WYBRANY FRAGMENT:
———

Dziesięć przykazań pokerowej etykiety

1

W czasie dużych turniejów live, czy też w czasie wielogodzinnych sesji cashowych live przy pokerowym stole spędzamy wiele godzin. Często dzień po dniu przez cały tydzień, albo nawet jeszcze dłużej.

Jeśli w jakimś miejscu spędzamy większą część dnia to powinno nam zależeć, żeby w miejscu tym była przyjemna atmosfera, żebyśmy dobrze się w nim czuli. Dotyczy to tak samo biura, w którym pracujemy jak i pokerowego stołu przy którym gramy. Z tego powodu tzw. pokerowa etykieta i zwyczajne dobre zachowanie jest tak samo ważne jak umiejętności strategiczne. Samemu łamiąc dobre, pokerowe obyczaje lub trafiając na stole na przeciwników, którzy pokerową etykietę mają za nic narażamy się na to, że najbliższe kilka czy kilkanaście godzin będzie prawdziwym koszmarem.

Pokerowy dziennikarz Nolan Dalla zakończył właśnie swoją kolejną wizytę na World Series of Poker w Las Vegas i na blogu postanowił podzielić się swoimi spostrzeżeniami dotyczącymi właśnie pokerowej etykiety i opublikował dekalog zasad, do których powinniśmy się stosować. Wydaje się, że stosowanie zasad zaproponowanych przez Nolana Dalla nie jest czymś wyjątkowo trudnym, a powinno zapewnić nam, że czas spędzony przy pokerowym stole będziemy miło wspominać, nawet wtedy jeśli turniej czy cashowa sesja nie potoczy się po naszej myśli.

1. Dbaj o higienę

W opinii Nolana Dalla, ale zapewne i każdego gracza to jeden z najważniejszych aspektów pokerowej etykiety. Czy ktoś z nas chciałby siedzieć przez wiele godzin obok osoby, która po prostu śmierdzi czy też ma nieświeży oddech? Z pewnością tak spędzony czas nawet jeśli kończyłby się zbudowaniem przez wielkiego stacka nie byłby przez nas miło wspominany.

„Jeśli grasz w pokera w miejscu publicznym proszę zrób wszystkim przysługę i: (1) Weź prysznic (2) Umyj zęby (3) ubierz się odpowiednio” pisze Dalla.

2. Nie zwalniaj gry

Na drugim miejscu Dalla wymienia to co przez wielu uważane jest za największą zmorę pokera, czyli powszechną w ostatnim czasie tendencję do niezwykle długiego zastanawiania się nad każdą decyzją. Dzisiaj prawie przy każdym stole znajdziemy kilku graczy, którzy przez 2-3 minuty zastanawiają się nad dosłownie każdą decyzją.

Takie zachowanie strasznie spowalnia grę, powoduje, że siedzenie przy stole staje się po prostu nudne i tak naprawdę nie ma żadnego sensu. Jeśli przed nami ktoś zagrał all-in, a my siedzimy z J-4 to jaki sens ma czekanie przez dwie minuty na spasowanie kart?

———

Zapisy lokalizacji słów i elementów:
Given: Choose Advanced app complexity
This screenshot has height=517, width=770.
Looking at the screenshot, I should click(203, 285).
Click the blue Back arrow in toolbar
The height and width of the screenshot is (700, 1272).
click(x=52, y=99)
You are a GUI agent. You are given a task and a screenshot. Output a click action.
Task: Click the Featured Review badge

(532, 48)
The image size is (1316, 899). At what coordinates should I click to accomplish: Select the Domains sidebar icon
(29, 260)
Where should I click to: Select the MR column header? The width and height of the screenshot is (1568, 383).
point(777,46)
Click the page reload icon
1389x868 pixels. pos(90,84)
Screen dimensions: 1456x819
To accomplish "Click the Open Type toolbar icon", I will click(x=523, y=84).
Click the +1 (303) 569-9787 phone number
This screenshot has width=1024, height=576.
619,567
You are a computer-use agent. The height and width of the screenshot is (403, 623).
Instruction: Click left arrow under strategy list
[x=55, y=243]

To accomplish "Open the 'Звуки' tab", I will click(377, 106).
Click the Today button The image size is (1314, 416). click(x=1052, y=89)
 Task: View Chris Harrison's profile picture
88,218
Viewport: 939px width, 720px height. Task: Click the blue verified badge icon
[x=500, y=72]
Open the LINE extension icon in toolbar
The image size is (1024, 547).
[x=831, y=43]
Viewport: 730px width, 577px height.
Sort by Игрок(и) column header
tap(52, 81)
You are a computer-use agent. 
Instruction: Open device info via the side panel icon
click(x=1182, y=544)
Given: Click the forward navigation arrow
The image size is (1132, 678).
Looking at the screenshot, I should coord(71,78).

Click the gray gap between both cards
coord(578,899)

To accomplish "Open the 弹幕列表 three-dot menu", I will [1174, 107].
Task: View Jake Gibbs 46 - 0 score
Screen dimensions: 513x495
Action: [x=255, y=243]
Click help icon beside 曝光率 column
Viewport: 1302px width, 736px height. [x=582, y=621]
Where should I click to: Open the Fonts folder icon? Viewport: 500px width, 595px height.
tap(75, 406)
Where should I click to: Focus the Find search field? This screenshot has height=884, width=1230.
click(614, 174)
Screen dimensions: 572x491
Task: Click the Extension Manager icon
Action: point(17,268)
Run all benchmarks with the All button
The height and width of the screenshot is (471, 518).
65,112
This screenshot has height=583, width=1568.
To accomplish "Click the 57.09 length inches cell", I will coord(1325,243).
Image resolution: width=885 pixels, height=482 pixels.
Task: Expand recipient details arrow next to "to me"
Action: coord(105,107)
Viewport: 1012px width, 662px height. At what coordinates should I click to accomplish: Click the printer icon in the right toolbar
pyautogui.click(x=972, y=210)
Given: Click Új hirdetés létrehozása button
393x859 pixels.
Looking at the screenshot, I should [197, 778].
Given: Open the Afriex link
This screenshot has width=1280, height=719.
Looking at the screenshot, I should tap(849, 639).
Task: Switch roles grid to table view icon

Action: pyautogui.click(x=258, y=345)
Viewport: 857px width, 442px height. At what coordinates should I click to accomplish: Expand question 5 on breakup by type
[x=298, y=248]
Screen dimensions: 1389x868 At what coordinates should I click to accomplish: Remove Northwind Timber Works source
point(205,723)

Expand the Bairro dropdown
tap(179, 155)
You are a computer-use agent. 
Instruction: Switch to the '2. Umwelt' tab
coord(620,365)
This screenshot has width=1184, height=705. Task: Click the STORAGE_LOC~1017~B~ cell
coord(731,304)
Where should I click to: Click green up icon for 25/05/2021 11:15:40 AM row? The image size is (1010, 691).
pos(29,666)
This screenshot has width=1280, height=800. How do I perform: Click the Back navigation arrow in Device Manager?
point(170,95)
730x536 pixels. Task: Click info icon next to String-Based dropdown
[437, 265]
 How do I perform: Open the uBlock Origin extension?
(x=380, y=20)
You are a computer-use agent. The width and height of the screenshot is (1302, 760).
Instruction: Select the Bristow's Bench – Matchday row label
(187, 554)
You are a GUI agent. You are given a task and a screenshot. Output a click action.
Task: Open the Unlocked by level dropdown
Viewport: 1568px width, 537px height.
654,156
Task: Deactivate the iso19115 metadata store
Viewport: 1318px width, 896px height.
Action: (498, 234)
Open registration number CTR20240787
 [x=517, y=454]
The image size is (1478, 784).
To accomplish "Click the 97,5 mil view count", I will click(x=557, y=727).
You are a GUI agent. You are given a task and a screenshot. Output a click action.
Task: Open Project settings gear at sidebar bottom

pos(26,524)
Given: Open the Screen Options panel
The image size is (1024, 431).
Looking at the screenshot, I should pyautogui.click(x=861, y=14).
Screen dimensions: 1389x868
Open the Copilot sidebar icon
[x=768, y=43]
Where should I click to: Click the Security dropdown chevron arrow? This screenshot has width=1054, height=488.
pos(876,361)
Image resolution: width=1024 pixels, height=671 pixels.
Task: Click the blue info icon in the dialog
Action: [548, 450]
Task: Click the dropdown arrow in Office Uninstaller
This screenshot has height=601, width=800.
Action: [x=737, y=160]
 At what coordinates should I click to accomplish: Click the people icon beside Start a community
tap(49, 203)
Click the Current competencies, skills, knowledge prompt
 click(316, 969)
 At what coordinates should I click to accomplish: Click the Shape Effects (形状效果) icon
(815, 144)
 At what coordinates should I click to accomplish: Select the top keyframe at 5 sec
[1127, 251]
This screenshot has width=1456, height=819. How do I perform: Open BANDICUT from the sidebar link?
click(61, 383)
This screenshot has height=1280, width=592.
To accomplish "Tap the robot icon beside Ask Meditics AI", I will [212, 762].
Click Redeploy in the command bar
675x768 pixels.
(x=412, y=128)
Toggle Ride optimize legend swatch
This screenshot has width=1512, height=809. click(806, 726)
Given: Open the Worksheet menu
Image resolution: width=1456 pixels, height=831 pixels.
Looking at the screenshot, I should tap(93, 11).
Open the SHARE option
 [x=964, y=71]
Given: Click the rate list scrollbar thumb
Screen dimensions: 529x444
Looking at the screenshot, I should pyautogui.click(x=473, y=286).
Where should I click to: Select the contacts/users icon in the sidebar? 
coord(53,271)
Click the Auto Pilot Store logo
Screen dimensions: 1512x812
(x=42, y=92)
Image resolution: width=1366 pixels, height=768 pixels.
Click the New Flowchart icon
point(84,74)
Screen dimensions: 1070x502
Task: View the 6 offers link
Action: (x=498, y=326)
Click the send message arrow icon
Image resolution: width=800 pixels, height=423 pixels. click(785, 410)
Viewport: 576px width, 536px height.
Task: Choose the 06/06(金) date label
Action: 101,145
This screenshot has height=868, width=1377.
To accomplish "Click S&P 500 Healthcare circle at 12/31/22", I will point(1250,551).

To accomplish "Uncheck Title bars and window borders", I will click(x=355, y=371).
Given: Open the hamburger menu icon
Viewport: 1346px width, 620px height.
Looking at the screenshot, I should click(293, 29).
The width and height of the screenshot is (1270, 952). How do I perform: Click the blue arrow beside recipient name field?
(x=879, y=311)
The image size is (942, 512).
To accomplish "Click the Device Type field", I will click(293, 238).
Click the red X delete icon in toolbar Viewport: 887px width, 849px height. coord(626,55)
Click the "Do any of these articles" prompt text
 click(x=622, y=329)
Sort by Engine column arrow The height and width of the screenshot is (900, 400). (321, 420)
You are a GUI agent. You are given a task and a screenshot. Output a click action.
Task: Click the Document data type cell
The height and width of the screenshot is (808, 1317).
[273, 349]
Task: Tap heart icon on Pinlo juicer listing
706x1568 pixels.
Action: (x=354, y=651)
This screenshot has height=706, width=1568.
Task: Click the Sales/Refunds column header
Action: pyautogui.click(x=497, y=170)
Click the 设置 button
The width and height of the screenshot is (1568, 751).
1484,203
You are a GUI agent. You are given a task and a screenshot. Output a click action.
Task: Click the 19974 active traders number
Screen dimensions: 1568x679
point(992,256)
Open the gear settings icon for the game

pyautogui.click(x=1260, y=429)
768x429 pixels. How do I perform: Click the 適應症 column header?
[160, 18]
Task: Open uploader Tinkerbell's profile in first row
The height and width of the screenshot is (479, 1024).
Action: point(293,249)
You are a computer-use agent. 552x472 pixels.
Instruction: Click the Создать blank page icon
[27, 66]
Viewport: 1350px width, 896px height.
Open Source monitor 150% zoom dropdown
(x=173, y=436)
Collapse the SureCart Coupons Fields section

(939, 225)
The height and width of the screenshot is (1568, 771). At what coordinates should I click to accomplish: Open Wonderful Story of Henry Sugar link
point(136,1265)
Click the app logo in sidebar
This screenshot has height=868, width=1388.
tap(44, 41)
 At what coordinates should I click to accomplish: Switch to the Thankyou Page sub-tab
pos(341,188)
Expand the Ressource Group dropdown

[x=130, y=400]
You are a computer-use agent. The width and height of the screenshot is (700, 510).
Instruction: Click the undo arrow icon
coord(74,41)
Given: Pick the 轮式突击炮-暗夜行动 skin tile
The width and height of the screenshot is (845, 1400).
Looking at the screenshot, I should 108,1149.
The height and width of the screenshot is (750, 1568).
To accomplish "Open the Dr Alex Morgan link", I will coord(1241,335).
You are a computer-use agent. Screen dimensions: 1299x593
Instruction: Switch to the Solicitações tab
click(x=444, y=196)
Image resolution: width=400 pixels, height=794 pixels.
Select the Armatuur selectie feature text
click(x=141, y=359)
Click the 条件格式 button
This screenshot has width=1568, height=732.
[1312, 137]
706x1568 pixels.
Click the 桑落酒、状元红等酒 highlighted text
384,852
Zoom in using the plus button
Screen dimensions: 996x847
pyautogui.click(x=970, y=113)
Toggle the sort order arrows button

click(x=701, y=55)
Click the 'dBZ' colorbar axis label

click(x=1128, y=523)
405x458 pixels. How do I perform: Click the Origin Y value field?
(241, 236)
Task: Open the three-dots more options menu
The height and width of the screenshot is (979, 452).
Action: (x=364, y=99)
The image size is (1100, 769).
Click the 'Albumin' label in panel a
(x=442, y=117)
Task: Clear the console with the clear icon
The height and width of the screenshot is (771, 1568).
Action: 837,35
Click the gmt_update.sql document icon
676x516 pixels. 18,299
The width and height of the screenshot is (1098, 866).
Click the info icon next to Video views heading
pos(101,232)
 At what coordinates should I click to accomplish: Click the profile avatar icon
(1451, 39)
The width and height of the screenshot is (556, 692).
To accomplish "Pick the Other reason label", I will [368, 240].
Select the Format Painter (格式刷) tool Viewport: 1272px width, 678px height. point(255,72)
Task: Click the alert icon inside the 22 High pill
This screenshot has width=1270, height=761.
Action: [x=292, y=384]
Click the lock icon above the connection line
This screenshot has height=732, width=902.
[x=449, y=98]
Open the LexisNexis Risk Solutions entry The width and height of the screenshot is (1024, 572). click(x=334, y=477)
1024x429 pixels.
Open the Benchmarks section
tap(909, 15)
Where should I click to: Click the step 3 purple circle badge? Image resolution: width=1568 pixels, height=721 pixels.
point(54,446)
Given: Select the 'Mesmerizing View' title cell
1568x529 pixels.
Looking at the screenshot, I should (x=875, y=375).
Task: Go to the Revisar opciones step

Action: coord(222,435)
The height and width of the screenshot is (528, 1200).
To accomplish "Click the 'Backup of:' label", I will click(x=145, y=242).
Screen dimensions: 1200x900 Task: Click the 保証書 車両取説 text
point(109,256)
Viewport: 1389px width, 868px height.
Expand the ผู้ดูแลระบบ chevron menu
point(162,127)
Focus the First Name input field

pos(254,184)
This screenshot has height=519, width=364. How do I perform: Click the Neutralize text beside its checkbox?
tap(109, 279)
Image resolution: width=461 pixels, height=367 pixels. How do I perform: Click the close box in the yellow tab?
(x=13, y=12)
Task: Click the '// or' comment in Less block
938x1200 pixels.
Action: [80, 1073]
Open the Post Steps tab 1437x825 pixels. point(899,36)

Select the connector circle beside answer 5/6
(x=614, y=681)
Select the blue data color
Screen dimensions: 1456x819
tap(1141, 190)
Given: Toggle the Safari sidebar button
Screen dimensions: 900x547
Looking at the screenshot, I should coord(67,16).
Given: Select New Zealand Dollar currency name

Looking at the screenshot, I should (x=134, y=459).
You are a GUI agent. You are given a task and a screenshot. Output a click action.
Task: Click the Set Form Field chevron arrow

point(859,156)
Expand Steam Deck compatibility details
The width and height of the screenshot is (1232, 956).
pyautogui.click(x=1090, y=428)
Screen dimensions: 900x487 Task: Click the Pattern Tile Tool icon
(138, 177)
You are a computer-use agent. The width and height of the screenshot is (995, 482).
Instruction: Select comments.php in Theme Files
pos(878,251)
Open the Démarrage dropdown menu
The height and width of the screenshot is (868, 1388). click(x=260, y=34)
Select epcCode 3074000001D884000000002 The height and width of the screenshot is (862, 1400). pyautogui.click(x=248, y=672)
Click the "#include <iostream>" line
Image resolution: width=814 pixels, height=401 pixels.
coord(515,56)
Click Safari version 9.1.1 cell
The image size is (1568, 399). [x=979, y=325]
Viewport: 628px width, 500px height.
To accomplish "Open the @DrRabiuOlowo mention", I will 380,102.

———

ĆWICZENIA:
1: Streść tekst o pokerowej etykiecie w dwóch zdaniach.
2: Wypisz, proszę, fragment tekstu o pokerowej etykiecie, zaczynając od słów „Pokerowy dziennikarz Nolan” i ciągnąc aż do słów „po naszej myśli.”.
3: Dopisz dalszą część tekstu o pokerowej etykiecie, zaczynając po jego ostatnim zdaniu.
Pozycje nie mają żadnego związku z tekstem o pokerowej etykiecie.

ODPOWIEDZI PISEMNE:
1: Przy pokerowym stole spędza się wiele godzin, dlatego pokerowa etykieta i zwyczajne dobre zachowanie są tak samo ważne jak umiejętności strategiczne, a pokerowy dziennikarz Nolan Dalla po wizycie na World Series of Poker opublikował na blogu dekalog zasad. Pierwsza z nich każe dbać o higienę, czyli wziąć prysznic, umyć zęby i odpowiednio się ubrać, a druga każe nie zwalniać gry, bo wielu graczy zastanawia się przez 2-3 minuty nad każdą decyzją.

2:
Pokerowy dziennikarz Nolan Dalla zakończył właśnie swoją kolejną wizytę na World Series of Poker w Las Vegas i na blogu postanowił podzielić się swoimi spostrzeżeniami dotyczącymi właśnie pokerowej etykiety i opublikował dekalog zasad, do których powinniśmy się stosować. Wydaje się, że stosowanie zasad zaproponowanych przez Nolana Dalla nie jest czymś wyjątkowo trudnym, a powinno zapewnić nam, że czas spędzony przy pokerowym stole będziemy miło wspominać, nawet wtedy jeśli turniej czy cashowa sesja nie potoczy się po naszej myśli.

3:
Nolan Dalla zauważa, że chociaż o tym problemie ostatnio dużo się mówi i dużo pisze to z każdym miesiącem jest on coraz poważniejszy i coraz więcej graczy bardzo spowalnia grę. „Gracze, którzy myślą bardzo długo rujnują telewizyjne relacje. Powinno się ich ukamienować” uważa Dalla.

W tym punkcie można też wymienić inne nasze zachowania, które spowalniają grę. Rozmawianie ze znajomym siedząc tyłem do stołu to chyba jedno z najczęściej występujących zachowań, które również bardzo zwalniają przebieg rozgrywki. Jeśli już musimy porozmawiać z kolegą to wstańmy od stołu i wtedy porozmawiajmy. Jeśli opuścimy to jedno, czy dwa rozdania z pewnością nie stanie nam się krzywda.

3. Układaj odpowiednio żetony

Ułożenie żetonów w odpowiedni sposób, łatwy do policzenia przez naszych przeciwników nie jest niczym skomplikowanym i nie wymaga od nas wielkiego poświęcenia. Jeśli już nie chcemy układać żetonów w równe słupki np. po 20 żetonów to dbajmy przynajmniej o to, żeby były one posegregowane nominałami.

Przemieszane żetony nie tylko zwalniają grę i przeszkadzają w płynnej rozgrywce, ale tak naprawdę negatywnie wpływają także na naszą grę. Dokładna znajomość własnego stacka i stacków przeciwników ma przecież olbrzymie znaczenie przy podejmowanych przez nas decyzjach.

„Zastanów się czy widziałeś jakąkolwiek gwiazdę pokera, która miałaby przed sobą wymieszane i nieułożone żetony. Nie znajdziesz nikogo” stwierdza Nolan Dalla.

4. Bez przemówień przy pokerowym stole

Wielu graczy nie może darować sobie prezentacji umiejętności oratorskich. Wygłaszają przemówienia, krytykują innych graczy, na siłę udowadniają jaką to oni mają wielką pokerową wiedzę i analizują każde rozdanie wykładając optymalne w ich mniemaniu linie rozegrania.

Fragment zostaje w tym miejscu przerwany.